INSTRUCTION: Return the lines of the records verbatim, starting with the line that contains "You are a computer-use agent. Screen" and going on through the line that contains "tap(344, 543)", both ends included.

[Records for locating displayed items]

[START]

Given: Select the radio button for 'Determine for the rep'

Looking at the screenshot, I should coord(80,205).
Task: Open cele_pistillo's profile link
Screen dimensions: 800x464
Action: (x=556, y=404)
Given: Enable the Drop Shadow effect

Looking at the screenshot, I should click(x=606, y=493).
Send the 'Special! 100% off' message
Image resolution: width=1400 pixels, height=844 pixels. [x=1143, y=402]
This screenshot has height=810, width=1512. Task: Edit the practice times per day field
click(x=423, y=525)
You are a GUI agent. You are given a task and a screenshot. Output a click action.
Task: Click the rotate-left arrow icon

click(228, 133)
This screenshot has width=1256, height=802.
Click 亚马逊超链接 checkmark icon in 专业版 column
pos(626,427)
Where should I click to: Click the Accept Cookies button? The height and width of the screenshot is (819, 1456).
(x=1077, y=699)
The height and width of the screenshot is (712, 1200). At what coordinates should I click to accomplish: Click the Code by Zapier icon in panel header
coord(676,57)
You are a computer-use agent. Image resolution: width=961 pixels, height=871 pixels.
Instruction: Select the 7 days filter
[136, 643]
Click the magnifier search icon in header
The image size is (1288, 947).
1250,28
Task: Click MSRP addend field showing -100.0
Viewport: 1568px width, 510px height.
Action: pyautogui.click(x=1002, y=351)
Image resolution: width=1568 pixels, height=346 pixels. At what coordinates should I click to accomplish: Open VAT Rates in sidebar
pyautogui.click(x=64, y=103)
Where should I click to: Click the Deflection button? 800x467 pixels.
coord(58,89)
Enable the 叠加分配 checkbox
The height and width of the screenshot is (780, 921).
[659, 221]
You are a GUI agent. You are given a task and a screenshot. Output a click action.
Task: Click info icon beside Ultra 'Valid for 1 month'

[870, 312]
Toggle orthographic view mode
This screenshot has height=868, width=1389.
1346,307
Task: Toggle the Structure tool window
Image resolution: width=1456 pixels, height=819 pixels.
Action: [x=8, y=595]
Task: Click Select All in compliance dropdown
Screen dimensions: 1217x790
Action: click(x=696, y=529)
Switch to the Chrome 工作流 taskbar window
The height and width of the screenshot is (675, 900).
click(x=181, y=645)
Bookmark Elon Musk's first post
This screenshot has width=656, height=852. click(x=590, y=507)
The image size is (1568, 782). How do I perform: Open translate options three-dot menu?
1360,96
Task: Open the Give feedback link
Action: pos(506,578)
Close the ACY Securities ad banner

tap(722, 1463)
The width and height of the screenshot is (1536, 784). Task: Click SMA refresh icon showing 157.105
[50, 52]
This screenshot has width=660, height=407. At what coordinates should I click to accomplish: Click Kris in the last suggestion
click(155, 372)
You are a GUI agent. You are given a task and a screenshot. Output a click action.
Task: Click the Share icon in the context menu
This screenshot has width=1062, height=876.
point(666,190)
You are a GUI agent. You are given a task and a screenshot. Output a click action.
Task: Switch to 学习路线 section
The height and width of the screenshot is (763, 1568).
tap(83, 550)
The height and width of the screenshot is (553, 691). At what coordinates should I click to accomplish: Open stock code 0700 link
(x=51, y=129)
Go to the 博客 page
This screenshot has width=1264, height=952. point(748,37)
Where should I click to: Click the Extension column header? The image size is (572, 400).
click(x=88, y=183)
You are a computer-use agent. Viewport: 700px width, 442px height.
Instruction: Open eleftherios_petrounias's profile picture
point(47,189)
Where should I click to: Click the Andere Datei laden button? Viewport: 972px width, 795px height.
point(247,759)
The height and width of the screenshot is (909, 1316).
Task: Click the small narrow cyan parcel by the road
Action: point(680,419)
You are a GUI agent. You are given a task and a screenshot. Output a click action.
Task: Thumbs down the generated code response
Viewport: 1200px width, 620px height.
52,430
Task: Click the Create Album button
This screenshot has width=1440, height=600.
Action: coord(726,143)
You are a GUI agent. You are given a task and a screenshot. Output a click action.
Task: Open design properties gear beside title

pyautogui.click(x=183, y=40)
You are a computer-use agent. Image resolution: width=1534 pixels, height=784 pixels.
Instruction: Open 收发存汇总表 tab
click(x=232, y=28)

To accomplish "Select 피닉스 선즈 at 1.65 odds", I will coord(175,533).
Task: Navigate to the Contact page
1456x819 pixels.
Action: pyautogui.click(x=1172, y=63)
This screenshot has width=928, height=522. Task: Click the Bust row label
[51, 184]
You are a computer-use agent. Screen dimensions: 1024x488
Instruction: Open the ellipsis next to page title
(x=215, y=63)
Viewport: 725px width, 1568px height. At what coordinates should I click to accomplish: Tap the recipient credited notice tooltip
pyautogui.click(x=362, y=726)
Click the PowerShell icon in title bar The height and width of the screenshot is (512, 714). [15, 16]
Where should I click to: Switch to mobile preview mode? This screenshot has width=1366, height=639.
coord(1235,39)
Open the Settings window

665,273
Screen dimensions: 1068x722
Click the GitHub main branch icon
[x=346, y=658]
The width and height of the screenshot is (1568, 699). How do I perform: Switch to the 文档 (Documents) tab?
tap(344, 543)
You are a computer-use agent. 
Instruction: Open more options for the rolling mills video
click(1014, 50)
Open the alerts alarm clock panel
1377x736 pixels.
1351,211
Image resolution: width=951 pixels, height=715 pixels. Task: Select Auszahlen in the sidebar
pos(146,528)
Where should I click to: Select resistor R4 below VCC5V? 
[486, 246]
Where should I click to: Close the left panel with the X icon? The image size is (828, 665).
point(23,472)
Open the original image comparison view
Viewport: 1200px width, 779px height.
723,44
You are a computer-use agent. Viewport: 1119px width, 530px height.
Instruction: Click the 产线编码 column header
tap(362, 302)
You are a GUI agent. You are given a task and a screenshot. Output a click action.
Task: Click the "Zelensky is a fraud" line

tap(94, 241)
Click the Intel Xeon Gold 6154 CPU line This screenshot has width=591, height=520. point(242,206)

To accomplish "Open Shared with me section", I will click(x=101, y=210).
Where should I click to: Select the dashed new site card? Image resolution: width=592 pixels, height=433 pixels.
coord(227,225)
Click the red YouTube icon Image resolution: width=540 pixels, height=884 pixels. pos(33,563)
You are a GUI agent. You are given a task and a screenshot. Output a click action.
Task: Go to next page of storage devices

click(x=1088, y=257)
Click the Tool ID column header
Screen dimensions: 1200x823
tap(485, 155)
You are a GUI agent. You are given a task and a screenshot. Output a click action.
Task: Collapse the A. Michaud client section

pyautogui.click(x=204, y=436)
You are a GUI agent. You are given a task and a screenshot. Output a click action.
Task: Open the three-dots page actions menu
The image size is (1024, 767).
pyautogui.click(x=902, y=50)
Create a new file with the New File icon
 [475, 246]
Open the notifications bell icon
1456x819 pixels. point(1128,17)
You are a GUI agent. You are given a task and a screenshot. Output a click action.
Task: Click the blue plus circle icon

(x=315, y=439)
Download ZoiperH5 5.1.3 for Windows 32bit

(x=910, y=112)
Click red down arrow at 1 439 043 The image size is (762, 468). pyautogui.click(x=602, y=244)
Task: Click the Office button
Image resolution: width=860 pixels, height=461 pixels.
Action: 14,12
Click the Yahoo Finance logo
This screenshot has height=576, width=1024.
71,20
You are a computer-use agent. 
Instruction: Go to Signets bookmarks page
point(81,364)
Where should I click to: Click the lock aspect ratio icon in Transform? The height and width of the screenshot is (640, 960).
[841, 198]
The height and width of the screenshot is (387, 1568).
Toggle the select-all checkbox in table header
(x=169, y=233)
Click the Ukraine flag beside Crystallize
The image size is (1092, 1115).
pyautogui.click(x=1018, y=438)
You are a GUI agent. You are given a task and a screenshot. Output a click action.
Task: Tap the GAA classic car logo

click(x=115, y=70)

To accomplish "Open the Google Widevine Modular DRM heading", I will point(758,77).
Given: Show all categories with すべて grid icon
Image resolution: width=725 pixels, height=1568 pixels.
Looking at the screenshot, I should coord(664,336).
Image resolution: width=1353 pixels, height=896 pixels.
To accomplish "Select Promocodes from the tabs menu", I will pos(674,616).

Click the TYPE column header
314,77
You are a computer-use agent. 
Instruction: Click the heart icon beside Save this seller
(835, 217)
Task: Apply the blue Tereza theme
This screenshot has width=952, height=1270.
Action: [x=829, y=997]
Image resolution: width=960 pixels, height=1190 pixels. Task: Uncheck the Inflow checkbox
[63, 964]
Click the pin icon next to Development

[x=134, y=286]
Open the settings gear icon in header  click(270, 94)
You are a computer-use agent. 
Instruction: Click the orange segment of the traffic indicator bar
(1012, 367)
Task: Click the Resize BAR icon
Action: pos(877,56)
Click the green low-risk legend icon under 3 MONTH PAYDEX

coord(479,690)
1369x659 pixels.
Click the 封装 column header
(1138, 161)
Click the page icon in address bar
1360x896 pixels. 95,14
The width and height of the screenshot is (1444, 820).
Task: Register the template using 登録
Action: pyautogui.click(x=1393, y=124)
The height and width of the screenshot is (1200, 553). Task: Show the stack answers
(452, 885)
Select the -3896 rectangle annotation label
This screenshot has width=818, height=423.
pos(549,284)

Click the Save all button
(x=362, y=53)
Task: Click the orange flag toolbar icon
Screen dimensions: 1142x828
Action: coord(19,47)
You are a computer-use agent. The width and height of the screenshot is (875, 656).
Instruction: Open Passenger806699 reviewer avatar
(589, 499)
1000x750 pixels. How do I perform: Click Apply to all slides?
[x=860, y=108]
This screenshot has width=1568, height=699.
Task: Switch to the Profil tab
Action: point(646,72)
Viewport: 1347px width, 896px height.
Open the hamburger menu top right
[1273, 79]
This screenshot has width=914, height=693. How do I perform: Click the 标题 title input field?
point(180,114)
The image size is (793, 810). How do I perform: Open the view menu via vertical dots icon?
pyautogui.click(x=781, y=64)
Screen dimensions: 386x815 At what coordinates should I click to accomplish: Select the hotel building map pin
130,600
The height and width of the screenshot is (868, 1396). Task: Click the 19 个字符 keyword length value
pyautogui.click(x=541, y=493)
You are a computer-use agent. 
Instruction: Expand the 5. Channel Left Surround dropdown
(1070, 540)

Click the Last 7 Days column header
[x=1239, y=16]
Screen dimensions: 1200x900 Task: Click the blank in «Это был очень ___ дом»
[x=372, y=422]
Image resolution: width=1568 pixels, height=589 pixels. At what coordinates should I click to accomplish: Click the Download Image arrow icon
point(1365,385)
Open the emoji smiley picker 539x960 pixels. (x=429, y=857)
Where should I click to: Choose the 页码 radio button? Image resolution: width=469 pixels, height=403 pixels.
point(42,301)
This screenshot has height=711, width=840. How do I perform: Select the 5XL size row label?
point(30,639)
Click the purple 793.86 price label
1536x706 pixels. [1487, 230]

[END]

OUTPUT FOR THIS EXERCISE:
You are a computer-use agent. Screen dimensions: 1024x488
Instruction: Open the ellipsis next to page title
(x=215, y=63)
Viewport: 725px width, 1568px height. At what coordinates should I click to accomplish: Tap the recipient credited notice tooltip
pyautogui.click(x=362, y=726)
Click the PowerShell icon in title bar The height and width of the screenshot is (512, 714). [15, 16]
Where should I click to: Switch to mobile preview mode? This screenshot has width=1366, height=639.
coord(1235,39)
Open the Settings window

665,273
Screen dimensions: 1068x722
Click the GitHub main branch icon
[x=346, y=658]
The width and height of the screenshot is (1568, 699). How do I perform: Switch to the 文档 (Documents) tab?
tap(344, 543)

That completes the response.